▶ _Extracted records_:

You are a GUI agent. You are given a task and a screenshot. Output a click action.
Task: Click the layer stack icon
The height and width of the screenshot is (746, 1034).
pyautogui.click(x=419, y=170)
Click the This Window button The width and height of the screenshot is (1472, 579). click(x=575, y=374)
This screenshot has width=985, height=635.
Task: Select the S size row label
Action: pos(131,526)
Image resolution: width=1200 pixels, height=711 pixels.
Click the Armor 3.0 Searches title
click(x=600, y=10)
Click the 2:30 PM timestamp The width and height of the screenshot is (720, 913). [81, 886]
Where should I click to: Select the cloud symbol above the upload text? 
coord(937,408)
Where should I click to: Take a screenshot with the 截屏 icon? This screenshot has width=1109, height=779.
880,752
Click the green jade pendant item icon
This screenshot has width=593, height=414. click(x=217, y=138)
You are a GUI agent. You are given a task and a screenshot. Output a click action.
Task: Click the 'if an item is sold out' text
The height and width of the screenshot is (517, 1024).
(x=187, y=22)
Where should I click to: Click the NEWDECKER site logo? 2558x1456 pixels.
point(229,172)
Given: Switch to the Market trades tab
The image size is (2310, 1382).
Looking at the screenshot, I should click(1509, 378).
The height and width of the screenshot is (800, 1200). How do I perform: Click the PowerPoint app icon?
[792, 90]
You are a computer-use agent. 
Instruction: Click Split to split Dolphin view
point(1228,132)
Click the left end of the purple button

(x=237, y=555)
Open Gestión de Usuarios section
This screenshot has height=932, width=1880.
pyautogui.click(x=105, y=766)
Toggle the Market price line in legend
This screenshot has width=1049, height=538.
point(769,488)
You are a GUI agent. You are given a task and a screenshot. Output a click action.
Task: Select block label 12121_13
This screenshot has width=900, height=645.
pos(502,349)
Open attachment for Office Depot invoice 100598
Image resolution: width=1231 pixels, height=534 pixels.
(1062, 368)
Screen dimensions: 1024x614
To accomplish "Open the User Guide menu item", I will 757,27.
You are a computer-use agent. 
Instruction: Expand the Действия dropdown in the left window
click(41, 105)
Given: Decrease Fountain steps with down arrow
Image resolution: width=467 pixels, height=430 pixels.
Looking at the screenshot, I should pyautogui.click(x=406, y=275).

▶ _Aim of the task_:
Report every line of the material above that contains the string "text", matching case exactly.

▶ _Answer below_:
Where should I click to: Select the cloud symbol above the upload text? 
Task: Click the 'if an item is sold out' text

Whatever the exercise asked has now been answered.